## STATED GOAL 1:
Transcribe the TD(λ) excerpt between "You get faster" and "Trains value head.", inclusive.

Optionally, implement TD(\(\lambda\)), \(\lambda \in [0.7, 0.9]\). This will improve your agent, and help you prepare for the next agent.

Classical TD(\(\lambda\))

Here \(w_t\) and \(z_t\) are the weight and eligibility trace vectors at time \(t\):

\[ \begin{align*} z_{-1} &= 0 \\ g_t &= \nabla \hat{v}(S_t,w_t) \\ z_t &= \gamma\lambda z_{t-1} + g_t \\ \delta_t &= R_{t+1} + \gamma \hat{v}(S_{t+1}, w_t) - \hat{v}(S_t, w_t) \\ w_{t+1} &= w_t + \alpha \delta_t z_t \\ \end{align*} \]

When learning in batches, \(z_t\), \(g_t\), and \(\delta_t\) are computed and stored separately for each parallel game, but a single weight \(w_t\) is computed by the sum \(w_{t+1}=w_t+\alpha \sum_i \delta_t^{(i)} z_t^{(i)}\).

True online TD(\(\lambda\))

You get faster convergence to a better fixed point using true online TD(\(\lambda\)) [van Seijen-Sutton 2014], [van Seijen-Mahmood-Pilarski-Machado-Sutton 2016]:

\[ \begin{align*} z_{-1} &= 0 \\ g_t &= \nabla \hat{v}(S_t,w_t) \\ z_t &= \gamma\lambda z_{t-1} + g_t - \underbrace{\alpha\gamma\lambda(z_{t-1}\cdot g_t) g_t}_{\text{online correction term}} \\ \delta_t &= R_{t+1} + \gamma \hat{v}(S_{t+1}, w_t) - \hat{v}(S_t, w_t) \\ w_{t+1} &= w_t + \alpha \delta_t z_t + \underbrace{\alpha(\hat{v}(S_t,w_t) - g_t\cdot w_t)(z_t-g_t)}_{\text{online correction term}} \\ \end{align*} \]

On-policy TD(\(\lambda\)) but with modern 1-dimensional ConvNet and stack of ResNets (v2). Eligibility traces for credit assignment. 2-ply action selection. Trains value head.

## GIVEN RECORDS:
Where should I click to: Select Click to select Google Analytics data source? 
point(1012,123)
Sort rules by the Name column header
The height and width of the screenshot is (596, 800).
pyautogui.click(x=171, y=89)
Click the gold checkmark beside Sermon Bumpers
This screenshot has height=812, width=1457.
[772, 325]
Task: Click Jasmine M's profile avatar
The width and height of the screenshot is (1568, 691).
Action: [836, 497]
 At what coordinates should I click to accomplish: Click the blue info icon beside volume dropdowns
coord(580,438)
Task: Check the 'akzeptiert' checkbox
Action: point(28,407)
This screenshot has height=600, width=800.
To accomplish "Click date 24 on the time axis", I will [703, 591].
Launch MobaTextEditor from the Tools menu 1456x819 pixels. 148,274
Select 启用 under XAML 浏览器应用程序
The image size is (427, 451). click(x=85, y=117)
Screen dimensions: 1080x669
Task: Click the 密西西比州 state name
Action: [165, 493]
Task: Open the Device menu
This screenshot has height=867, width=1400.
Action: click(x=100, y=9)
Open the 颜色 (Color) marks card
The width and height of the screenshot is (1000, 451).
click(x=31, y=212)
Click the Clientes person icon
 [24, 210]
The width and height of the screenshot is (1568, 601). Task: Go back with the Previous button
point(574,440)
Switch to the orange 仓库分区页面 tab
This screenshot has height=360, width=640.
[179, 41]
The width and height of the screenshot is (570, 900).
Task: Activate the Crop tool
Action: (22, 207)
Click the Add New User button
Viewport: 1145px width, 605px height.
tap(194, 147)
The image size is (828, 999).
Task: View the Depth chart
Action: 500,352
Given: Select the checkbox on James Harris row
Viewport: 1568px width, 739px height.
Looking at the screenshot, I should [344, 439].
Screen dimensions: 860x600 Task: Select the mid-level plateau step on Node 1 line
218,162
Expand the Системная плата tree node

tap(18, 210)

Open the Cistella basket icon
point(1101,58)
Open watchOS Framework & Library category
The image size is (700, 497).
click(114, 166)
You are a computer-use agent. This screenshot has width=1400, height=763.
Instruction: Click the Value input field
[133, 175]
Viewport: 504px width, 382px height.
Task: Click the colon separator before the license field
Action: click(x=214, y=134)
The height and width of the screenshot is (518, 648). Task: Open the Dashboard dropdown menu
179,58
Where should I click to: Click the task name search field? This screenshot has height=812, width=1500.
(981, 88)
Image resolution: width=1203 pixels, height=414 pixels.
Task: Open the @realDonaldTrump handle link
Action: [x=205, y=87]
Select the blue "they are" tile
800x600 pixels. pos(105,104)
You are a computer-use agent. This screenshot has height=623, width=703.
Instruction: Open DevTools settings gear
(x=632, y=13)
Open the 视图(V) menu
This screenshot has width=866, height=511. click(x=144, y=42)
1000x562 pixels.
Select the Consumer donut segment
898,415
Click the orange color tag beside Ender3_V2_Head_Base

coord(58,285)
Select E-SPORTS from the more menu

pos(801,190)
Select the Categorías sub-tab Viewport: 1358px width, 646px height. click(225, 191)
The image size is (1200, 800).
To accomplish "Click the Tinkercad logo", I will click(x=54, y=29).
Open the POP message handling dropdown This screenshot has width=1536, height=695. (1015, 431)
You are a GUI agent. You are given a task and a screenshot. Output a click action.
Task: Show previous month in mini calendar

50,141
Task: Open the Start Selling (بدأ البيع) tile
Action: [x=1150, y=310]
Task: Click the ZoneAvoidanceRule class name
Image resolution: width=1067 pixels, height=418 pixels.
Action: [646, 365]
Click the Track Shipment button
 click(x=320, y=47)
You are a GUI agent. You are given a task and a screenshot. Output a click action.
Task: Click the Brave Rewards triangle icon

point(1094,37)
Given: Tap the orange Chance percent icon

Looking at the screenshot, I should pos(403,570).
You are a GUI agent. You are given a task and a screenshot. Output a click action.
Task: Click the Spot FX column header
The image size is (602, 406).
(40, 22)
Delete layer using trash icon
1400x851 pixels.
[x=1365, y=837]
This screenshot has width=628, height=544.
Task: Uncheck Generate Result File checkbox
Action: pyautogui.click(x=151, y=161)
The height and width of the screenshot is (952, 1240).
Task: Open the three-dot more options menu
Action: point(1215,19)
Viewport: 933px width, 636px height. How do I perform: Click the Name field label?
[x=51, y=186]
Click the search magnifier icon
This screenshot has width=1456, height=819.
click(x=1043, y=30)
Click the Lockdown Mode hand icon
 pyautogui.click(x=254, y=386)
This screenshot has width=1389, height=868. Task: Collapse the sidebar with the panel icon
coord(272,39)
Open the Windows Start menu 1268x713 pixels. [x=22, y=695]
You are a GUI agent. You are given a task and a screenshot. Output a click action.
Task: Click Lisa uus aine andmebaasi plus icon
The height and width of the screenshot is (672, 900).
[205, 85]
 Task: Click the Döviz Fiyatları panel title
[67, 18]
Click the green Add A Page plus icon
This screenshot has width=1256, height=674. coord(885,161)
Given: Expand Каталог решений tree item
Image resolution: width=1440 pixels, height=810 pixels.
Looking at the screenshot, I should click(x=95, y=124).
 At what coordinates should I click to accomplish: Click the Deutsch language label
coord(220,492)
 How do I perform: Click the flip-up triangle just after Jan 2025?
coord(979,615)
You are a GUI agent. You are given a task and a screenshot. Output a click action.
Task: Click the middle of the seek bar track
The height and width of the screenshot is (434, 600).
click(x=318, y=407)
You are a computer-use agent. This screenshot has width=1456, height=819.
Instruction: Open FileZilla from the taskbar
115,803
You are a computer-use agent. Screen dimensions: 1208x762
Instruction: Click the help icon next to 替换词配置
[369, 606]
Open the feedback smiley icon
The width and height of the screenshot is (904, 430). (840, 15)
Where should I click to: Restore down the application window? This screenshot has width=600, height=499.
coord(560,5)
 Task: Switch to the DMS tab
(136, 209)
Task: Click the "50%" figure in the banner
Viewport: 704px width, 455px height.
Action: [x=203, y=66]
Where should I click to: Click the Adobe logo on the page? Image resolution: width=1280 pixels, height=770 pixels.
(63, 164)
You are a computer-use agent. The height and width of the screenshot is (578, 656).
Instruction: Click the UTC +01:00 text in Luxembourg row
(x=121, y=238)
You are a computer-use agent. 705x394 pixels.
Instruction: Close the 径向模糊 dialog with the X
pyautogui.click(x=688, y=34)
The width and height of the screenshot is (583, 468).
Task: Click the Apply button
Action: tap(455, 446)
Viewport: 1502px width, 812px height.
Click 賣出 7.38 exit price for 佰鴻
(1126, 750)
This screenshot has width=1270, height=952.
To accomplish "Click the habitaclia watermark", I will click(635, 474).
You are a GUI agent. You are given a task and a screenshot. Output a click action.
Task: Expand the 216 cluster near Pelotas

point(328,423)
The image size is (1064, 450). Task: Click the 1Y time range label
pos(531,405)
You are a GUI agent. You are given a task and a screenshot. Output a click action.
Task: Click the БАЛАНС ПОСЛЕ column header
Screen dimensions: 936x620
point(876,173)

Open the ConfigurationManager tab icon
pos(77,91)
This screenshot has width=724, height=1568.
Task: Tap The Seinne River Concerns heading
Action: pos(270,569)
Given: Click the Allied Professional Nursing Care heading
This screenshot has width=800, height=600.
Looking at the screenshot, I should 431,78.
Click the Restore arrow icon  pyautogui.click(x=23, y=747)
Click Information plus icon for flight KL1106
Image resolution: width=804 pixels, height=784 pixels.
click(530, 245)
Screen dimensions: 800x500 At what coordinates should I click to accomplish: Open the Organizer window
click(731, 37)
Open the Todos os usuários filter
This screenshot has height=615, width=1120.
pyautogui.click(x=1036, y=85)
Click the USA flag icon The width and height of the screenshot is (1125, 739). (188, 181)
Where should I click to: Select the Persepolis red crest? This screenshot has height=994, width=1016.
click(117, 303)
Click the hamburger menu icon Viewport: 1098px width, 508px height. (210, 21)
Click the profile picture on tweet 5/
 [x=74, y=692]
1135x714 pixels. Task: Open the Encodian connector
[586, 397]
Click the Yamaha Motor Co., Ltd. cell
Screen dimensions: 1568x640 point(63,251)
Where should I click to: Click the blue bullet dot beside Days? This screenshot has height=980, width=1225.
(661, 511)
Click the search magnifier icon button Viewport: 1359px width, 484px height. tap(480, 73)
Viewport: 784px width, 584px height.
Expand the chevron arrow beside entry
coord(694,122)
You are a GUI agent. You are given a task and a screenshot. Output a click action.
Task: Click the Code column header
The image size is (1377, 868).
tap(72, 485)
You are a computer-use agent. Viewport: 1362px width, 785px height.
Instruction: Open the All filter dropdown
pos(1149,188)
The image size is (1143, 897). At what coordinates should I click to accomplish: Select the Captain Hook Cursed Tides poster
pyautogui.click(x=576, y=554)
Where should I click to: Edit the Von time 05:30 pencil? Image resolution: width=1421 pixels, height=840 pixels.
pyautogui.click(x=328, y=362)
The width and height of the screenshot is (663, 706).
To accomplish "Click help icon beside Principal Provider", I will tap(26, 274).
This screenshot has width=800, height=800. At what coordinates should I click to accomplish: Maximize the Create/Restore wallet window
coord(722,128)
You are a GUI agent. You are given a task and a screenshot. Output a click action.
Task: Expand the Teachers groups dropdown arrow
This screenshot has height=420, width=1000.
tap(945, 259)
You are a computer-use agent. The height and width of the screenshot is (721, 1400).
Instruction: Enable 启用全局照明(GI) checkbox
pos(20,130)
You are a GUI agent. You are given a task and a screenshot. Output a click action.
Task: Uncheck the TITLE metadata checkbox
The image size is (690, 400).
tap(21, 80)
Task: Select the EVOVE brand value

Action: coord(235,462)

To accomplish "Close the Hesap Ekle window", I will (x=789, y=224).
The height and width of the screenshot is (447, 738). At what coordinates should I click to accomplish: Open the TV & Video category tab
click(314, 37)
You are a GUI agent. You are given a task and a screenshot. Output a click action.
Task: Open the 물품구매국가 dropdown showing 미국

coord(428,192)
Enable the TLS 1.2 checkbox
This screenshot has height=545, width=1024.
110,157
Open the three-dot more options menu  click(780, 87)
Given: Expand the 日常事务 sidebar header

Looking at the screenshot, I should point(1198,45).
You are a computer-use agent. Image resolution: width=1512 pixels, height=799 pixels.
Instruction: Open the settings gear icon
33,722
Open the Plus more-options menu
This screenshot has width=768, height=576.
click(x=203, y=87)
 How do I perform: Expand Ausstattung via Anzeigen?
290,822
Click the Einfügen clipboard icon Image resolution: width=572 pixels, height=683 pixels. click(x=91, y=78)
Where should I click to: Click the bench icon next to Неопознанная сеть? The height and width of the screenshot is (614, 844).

## STATED GOAL 2:
In the records, rewrite the lines between the lines holding "At what coordinates should I click to accomplish: Click the blue" and "Launch MobaTextEditor from", inclusive, with "volume dropdowns" changed to "audio dropdowns" and nothing else altered. Give only those lines.

## TASK OUTPUT 1:
You get faster convergence to a better fixed point using true online TD(\(\lambda\)) [van Seijen-Sutton 2014], [van Seijen-Mahmood-Pilarski-Machado-Sutton 2016]:

\[ \begin{align*} z_{-1} &= 0 \\ g_t &= \nabla \hat{v}(S_t,w_t) \\ z_t &= \gamma\lambda z_{t-1} + g_t - \underbrace{\alpha\gamma\lambda(z_{t-1}\cdot g_t) g_t}_{\text{online correction term}} \\ \delta_t &= R_{t+1} + \gamma \hat{v}(S_{t+1}, w_t) - \hat{v}(S_t, w_t) \\ w_{t+1} &= w_t + \alpha \delta_t z_t + \underbrace{\alpha(\hat{v}(S_t,w_t) - g_t\cdot w_t)(z_t-g_t)}_{\text{online correction term}} \\ \end{align*} \]

On-policy TD(\(\lambda\)) but with modern 1-dimensional ConvNet and stack of ResNets (v2). Eligibility traces for credit assignment. 2-ply action selection. Trains value head.

## TASK OUTPUT 2:
 At what coordinates should I click to accomplish: Click the blue info icon beside audio dropdowns
coord(580,438)
Task: Check the 'akzeptiert' checkbox
Action: point(28,407)
This screenshot has height=600, width=800.
To accomplish "Click date 24 on the time axis", I will [703, 591].
Launch MobaTextEditor from the Tools menu 1456x819 pixels. 148,274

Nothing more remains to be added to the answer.